» What is needed
Every line containing the word "first" is to be copied from the data below.

** Opening Excerpted records block **

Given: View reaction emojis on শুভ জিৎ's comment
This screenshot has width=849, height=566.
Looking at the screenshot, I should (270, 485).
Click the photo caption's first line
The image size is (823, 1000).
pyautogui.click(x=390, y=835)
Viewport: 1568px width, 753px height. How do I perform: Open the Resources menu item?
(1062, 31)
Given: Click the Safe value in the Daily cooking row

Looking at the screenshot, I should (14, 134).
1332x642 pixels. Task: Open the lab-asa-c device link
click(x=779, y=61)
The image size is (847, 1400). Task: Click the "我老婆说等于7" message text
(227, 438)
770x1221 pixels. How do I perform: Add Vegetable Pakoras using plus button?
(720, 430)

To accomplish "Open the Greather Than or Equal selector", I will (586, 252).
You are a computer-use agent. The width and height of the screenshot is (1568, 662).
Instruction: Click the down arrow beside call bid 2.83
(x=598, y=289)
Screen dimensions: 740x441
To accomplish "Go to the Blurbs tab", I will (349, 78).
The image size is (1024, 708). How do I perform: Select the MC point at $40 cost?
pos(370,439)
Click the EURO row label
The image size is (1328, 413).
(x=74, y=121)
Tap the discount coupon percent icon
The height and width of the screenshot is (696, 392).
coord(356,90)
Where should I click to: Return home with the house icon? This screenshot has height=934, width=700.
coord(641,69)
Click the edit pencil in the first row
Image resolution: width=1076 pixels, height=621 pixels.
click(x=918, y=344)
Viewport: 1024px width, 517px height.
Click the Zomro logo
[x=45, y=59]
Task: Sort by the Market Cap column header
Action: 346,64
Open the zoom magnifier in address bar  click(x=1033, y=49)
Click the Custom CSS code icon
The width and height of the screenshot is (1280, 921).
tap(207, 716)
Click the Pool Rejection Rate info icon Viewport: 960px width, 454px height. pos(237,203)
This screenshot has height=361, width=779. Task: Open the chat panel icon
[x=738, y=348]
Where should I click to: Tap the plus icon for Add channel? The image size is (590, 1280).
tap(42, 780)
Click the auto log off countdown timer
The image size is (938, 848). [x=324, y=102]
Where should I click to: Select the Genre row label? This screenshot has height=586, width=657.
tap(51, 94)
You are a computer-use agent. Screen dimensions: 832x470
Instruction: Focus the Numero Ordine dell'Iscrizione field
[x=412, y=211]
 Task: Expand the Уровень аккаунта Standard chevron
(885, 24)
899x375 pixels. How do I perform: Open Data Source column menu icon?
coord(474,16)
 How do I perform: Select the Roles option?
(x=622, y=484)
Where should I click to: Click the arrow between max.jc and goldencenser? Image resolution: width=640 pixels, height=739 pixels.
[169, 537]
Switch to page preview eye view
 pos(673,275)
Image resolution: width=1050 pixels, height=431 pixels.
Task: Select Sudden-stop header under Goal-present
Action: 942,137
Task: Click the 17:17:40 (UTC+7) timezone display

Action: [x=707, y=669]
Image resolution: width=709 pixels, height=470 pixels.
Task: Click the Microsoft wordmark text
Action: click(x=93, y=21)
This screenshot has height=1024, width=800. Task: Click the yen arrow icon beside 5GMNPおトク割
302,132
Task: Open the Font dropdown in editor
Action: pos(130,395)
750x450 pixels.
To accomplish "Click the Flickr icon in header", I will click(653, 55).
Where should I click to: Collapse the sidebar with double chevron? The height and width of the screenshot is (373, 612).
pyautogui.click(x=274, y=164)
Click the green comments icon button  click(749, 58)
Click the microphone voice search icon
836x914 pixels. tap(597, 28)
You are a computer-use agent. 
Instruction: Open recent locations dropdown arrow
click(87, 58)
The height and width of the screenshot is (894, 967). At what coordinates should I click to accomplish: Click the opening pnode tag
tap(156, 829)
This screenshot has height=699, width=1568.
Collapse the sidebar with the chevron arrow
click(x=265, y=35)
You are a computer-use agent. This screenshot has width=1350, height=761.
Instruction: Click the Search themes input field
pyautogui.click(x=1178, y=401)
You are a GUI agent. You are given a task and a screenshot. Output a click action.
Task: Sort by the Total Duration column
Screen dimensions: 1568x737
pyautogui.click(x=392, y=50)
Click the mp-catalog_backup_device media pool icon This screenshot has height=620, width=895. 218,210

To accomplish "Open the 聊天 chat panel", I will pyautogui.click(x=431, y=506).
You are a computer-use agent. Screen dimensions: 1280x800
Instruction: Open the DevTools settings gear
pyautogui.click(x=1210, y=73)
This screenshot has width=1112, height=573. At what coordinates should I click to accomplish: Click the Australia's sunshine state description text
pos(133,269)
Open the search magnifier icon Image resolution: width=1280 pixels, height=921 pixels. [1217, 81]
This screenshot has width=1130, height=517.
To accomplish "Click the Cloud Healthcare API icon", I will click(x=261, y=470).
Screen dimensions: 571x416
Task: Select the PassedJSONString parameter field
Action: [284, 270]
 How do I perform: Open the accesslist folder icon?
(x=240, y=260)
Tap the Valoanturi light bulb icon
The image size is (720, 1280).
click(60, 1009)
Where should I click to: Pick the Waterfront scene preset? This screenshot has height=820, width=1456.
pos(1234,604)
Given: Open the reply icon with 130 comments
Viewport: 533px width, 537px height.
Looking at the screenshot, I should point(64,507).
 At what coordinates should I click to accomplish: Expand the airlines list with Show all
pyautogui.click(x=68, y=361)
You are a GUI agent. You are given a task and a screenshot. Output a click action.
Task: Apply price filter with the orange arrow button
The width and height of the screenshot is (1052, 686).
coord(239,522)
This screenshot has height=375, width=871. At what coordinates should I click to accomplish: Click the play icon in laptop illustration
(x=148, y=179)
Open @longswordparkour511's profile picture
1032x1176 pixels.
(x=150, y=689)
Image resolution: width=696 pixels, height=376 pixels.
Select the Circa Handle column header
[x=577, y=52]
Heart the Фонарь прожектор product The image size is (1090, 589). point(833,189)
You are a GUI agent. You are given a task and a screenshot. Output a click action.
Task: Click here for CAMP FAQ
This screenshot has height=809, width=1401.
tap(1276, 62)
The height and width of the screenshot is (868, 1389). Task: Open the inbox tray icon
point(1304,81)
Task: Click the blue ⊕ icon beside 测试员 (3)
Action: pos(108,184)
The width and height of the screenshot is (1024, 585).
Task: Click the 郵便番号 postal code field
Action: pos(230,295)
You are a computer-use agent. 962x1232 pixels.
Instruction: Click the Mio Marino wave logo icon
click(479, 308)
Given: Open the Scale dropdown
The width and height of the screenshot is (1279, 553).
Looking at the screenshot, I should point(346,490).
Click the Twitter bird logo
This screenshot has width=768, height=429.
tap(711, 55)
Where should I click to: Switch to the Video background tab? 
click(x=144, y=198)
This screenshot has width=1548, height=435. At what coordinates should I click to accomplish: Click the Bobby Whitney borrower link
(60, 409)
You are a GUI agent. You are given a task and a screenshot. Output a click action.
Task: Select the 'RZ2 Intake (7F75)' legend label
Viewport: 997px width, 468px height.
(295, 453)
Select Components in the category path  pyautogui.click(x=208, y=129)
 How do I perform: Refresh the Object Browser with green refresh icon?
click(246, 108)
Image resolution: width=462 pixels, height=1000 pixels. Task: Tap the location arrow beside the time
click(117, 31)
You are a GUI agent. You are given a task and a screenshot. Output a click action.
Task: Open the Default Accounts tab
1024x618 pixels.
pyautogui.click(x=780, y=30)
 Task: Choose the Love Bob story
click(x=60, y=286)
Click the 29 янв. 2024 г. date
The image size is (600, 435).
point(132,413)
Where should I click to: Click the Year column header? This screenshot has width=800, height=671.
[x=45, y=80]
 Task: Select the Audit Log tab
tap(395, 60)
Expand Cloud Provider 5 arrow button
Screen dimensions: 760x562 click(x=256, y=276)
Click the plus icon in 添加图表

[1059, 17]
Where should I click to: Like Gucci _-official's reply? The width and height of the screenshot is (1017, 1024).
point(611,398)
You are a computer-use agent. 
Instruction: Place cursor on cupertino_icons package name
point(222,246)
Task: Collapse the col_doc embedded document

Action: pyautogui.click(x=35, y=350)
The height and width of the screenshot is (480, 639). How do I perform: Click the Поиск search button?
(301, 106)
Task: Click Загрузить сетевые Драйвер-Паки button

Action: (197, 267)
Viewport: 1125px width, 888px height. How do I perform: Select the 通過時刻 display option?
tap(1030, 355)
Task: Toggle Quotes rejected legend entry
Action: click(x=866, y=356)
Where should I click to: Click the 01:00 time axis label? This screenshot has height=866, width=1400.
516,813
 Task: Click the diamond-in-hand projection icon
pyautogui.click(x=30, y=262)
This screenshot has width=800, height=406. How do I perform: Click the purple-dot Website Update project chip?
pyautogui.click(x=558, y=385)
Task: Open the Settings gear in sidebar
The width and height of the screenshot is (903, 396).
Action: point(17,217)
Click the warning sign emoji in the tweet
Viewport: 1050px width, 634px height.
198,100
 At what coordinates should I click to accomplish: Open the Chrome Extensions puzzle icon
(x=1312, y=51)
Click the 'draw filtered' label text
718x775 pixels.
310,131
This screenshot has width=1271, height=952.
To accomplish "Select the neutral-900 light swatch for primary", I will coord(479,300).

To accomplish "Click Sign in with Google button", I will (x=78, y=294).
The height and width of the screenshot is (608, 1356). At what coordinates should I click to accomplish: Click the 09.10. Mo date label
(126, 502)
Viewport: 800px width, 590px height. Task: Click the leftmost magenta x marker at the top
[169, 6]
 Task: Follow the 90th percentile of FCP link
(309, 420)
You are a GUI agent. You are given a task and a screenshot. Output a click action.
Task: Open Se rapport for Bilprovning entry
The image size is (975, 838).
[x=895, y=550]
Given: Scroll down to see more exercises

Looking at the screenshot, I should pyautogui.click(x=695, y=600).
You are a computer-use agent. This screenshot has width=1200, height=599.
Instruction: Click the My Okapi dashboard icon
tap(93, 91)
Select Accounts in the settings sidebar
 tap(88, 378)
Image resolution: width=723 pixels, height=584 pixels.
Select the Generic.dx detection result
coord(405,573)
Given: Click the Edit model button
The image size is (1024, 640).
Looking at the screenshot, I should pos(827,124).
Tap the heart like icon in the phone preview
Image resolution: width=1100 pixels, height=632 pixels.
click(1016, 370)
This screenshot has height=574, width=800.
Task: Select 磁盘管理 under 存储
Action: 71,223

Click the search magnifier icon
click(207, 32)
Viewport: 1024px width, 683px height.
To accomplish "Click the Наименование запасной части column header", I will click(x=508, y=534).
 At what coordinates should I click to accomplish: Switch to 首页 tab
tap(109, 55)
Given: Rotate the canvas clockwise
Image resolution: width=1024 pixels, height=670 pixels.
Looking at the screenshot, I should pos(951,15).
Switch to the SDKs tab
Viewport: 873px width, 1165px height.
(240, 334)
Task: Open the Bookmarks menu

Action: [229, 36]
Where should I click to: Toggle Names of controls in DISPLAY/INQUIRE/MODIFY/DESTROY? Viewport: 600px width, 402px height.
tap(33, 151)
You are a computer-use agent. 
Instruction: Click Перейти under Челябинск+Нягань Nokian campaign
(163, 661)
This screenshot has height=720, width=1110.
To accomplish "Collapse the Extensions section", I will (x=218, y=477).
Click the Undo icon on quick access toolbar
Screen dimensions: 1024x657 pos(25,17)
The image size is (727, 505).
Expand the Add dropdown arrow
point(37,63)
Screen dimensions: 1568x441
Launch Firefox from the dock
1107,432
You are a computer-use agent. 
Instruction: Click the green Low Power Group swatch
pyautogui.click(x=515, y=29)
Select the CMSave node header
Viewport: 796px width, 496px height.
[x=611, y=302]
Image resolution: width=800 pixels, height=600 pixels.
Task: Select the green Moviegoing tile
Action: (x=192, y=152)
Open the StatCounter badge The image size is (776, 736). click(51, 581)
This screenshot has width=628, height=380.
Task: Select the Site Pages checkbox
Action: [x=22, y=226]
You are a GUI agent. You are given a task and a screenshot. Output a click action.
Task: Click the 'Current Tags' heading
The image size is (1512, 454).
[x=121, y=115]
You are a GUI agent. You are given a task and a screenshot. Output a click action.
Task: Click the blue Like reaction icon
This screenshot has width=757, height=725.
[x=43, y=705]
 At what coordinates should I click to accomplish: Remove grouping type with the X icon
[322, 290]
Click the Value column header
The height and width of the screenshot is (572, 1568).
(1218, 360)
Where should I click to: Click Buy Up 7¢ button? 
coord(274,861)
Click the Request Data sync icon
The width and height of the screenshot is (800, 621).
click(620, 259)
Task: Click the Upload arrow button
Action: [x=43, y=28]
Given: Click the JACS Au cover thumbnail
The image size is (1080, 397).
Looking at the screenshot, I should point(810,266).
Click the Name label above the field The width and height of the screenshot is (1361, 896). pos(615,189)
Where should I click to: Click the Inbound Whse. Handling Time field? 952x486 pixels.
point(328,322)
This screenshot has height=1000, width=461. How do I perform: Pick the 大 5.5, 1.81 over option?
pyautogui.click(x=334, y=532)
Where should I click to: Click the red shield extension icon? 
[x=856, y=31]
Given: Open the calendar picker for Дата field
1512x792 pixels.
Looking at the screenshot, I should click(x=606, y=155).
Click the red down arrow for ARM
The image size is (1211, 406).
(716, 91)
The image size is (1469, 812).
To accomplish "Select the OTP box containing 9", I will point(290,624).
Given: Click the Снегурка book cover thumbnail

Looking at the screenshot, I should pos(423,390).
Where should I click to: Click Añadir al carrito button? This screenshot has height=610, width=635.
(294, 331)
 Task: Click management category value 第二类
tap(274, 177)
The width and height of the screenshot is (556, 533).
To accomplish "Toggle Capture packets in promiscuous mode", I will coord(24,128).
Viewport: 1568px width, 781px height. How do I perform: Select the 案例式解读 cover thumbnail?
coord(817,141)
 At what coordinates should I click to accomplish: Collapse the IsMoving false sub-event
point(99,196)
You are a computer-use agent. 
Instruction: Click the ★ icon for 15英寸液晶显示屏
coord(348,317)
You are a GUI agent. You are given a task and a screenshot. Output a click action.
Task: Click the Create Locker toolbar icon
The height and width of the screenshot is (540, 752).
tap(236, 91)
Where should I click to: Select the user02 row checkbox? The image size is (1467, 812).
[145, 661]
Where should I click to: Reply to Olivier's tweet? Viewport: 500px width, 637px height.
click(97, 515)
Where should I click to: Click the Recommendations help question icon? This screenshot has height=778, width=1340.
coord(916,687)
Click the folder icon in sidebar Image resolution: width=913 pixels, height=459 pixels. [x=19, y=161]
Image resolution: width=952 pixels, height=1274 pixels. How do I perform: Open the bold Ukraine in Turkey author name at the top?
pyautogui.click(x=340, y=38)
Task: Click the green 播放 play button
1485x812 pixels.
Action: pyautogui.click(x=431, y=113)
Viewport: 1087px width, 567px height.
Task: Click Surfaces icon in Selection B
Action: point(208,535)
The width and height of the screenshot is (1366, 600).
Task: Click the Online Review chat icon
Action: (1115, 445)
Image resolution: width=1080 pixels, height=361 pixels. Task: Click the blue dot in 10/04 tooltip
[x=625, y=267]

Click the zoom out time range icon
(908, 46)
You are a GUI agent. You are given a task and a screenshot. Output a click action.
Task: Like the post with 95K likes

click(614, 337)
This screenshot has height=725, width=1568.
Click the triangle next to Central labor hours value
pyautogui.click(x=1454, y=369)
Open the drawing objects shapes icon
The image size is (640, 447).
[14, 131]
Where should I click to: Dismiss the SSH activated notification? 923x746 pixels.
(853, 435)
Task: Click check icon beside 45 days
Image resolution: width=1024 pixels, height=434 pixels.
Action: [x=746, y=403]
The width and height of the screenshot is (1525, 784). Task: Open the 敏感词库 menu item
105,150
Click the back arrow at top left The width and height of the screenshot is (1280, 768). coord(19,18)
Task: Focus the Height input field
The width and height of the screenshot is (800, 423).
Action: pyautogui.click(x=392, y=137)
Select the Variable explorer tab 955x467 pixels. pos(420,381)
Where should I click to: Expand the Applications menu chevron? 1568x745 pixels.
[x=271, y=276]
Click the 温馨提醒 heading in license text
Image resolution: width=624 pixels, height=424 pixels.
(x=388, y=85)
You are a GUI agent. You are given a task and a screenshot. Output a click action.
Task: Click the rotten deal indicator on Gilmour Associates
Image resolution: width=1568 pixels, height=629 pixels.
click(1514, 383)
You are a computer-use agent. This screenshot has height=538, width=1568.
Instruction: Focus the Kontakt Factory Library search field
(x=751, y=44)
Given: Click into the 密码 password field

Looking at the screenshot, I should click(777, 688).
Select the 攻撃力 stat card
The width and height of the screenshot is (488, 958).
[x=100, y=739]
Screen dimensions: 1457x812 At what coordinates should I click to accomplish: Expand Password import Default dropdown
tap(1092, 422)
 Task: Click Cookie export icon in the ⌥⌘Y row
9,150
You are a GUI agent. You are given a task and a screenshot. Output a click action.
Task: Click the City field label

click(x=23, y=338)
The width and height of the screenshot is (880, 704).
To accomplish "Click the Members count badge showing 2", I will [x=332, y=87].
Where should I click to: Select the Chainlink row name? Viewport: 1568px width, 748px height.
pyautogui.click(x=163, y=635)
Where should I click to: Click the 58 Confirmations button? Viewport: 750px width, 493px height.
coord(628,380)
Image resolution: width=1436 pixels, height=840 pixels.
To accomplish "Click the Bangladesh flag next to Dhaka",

** Closing Excerpted records block **

» Task output
Click the photo caption's first line
Click the edit pencil in the first row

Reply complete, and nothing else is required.